Sweet the task to calm that throbbing heart, or teach it to throb no more with fear!
But let him of melancholy mood, wander to the deserted village. A more fearful calamity has befallen it, than ever attended the soft shades, of the one conjured up by the poet.
Here the demon Plague, with baneful wing, and pestilential influence, tarried for many days; till not one--no! not one soul of that village train--that did not join his bygone fathers.
Stray along its grass-grown roofless tenements! where your echo alone breaks the silence, as it startles from its resting-place the slumbering owl--for who would dwell in abodes so marked for destruction? Stray there! think of the gentle contadina diffusing happiness around her! then think of her as she supports the youth she loves--as she clasps his faint form--and drinks in a poisonous contagion from his pallid lip.
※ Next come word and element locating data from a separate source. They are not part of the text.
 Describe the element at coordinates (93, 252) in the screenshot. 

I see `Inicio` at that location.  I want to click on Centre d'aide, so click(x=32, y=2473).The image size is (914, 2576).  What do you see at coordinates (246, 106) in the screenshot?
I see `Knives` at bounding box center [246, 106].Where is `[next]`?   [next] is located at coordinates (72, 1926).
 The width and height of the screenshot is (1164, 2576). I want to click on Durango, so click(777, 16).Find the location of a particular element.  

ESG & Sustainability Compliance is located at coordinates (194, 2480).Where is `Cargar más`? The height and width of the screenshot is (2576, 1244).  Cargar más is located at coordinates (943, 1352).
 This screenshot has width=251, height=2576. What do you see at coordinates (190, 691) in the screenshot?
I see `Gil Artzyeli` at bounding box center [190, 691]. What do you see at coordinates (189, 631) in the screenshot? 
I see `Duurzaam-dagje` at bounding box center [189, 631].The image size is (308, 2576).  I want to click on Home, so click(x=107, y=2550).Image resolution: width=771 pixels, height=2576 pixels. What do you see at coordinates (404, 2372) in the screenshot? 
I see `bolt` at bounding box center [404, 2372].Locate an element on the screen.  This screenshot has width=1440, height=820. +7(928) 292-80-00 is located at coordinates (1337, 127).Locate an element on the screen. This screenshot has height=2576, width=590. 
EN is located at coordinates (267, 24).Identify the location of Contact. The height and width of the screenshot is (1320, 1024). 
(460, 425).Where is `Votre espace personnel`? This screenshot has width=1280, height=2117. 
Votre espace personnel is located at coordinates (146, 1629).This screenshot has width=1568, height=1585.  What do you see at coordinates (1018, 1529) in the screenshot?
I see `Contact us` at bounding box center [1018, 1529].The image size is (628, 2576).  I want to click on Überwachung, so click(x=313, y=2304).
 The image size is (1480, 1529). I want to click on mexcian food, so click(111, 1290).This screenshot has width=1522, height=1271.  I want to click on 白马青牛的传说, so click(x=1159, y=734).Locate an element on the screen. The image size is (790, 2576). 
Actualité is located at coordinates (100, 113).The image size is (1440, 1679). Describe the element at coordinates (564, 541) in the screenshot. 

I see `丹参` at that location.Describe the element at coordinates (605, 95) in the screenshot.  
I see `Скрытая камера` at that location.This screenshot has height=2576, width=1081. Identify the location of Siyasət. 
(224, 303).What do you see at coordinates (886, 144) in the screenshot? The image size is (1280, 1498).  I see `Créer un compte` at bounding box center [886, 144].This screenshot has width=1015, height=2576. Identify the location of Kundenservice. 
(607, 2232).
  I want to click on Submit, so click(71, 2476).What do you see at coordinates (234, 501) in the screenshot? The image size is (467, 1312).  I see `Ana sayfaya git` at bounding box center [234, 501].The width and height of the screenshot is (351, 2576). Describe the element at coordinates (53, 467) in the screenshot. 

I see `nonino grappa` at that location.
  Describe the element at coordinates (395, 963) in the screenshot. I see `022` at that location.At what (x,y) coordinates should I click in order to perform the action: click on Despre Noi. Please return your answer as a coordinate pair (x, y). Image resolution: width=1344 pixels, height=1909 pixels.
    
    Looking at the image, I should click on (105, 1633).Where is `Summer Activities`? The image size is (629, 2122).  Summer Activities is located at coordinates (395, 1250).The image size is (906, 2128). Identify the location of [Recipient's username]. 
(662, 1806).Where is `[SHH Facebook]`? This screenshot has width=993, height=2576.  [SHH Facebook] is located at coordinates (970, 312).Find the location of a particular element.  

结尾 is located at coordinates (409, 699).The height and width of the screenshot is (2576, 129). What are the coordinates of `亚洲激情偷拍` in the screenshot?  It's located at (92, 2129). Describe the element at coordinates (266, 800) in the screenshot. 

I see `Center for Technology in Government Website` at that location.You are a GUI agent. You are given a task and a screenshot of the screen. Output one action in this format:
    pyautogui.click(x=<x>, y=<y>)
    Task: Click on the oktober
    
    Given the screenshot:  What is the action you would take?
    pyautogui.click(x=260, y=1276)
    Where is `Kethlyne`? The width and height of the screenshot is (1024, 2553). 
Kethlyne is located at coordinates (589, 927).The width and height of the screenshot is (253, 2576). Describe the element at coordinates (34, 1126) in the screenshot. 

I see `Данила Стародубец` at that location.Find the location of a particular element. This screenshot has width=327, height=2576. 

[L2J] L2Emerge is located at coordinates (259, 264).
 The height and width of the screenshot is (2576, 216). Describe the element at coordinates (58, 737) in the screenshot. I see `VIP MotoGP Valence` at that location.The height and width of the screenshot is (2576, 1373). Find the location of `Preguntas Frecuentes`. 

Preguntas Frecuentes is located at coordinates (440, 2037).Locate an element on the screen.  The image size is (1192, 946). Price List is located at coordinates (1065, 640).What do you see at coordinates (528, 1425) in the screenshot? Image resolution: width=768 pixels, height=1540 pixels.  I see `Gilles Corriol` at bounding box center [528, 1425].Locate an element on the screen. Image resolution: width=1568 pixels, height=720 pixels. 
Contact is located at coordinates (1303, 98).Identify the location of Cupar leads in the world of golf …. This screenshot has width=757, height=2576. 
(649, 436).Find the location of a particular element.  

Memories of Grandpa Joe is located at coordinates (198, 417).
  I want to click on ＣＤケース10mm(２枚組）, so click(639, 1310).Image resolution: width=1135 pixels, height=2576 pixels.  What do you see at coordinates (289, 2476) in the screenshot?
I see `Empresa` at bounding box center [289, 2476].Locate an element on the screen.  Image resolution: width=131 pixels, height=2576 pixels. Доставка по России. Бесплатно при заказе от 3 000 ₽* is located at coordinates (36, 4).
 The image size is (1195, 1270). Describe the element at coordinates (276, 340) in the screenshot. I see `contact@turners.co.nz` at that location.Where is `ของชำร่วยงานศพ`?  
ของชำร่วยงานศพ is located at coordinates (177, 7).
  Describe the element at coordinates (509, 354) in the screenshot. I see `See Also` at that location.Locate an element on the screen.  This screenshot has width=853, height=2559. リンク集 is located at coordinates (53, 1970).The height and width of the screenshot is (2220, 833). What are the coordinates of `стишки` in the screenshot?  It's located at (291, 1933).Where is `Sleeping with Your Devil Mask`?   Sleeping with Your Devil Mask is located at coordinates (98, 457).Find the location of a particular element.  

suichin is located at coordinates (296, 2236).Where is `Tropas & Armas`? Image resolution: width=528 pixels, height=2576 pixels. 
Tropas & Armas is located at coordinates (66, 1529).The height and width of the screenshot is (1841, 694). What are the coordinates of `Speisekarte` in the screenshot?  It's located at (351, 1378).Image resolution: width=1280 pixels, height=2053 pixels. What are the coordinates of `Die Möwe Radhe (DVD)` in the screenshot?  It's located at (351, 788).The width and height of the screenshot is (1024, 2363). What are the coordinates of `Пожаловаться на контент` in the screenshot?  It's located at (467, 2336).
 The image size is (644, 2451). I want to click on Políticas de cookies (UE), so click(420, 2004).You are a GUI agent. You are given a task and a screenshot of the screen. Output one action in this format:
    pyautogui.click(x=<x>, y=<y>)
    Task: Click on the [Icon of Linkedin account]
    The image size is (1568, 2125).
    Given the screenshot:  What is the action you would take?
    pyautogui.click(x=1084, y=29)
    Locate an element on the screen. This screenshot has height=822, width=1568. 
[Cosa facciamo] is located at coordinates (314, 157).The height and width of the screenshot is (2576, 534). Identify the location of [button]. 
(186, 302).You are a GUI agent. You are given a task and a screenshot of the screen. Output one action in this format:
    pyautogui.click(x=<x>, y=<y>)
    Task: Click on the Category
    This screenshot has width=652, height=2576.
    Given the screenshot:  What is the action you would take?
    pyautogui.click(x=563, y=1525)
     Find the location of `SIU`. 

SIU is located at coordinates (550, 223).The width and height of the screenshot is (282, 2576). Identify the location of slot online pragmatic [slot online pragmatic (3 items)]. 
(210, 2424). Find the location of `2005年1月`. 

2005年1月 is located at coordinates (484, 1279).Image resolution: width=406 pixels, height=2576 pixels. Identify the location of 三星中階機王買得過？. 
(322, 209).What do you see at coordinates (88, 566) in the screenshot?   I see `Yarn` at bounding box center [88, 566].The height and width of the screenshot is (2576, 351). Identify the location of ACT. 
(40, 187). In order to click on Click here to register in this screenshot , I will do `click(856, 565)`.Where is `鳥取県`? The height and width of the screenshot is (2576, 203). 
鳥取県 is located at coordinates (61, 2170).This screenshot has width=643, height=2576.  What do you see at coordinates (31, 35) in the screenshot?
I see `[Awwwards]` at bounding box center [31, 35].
Think of her as the disease seizes on its new victim--still attempting to prop up his head--to reach the cup, that may relieve his maddening thirst,--until, giddy and overpowered, she sinks at last; but--beside him!
Think of their dying together! that at least is a solace.
Do not the scene and the thought draw a tear?
If your eye be dry, come--come away--your step should not sound there!
The wind continued fair during the whole of the first day. Every trace of Valletta was soon lost; and the good barque Boston swept by the rocky coast of the island, where few human habitations meet the eye, swiftly and cheerily. The sea birds sported round the tall masts--the canvas bulged out bravely--the Captain forgot his shore griefs, and commenced a colloquy with Sir Henry. The sailors sung in chorus; whilst poor Acmé,--we grieve to confess the fact, for never was a Mediterranean sea looked down on by brighter sun, or more cloudless sky,--retired to her cabin, supported by George, a prey to that unsentimental malady, sea sickness. The following day, the wind shifted some points; and the Captain judged it most prudent to forego his original intention of steering direct for Palermo; but to take advantage of the breeze, and adopt the passage through the Faro of Messina.
Delmé felt glad of this change; for Scylla and Charybdis to an Englishman, are as familiar as Whittington and his cat. For the first two days Acmé continued unwell; and George, who already appeared improved by the sea air, never left her side.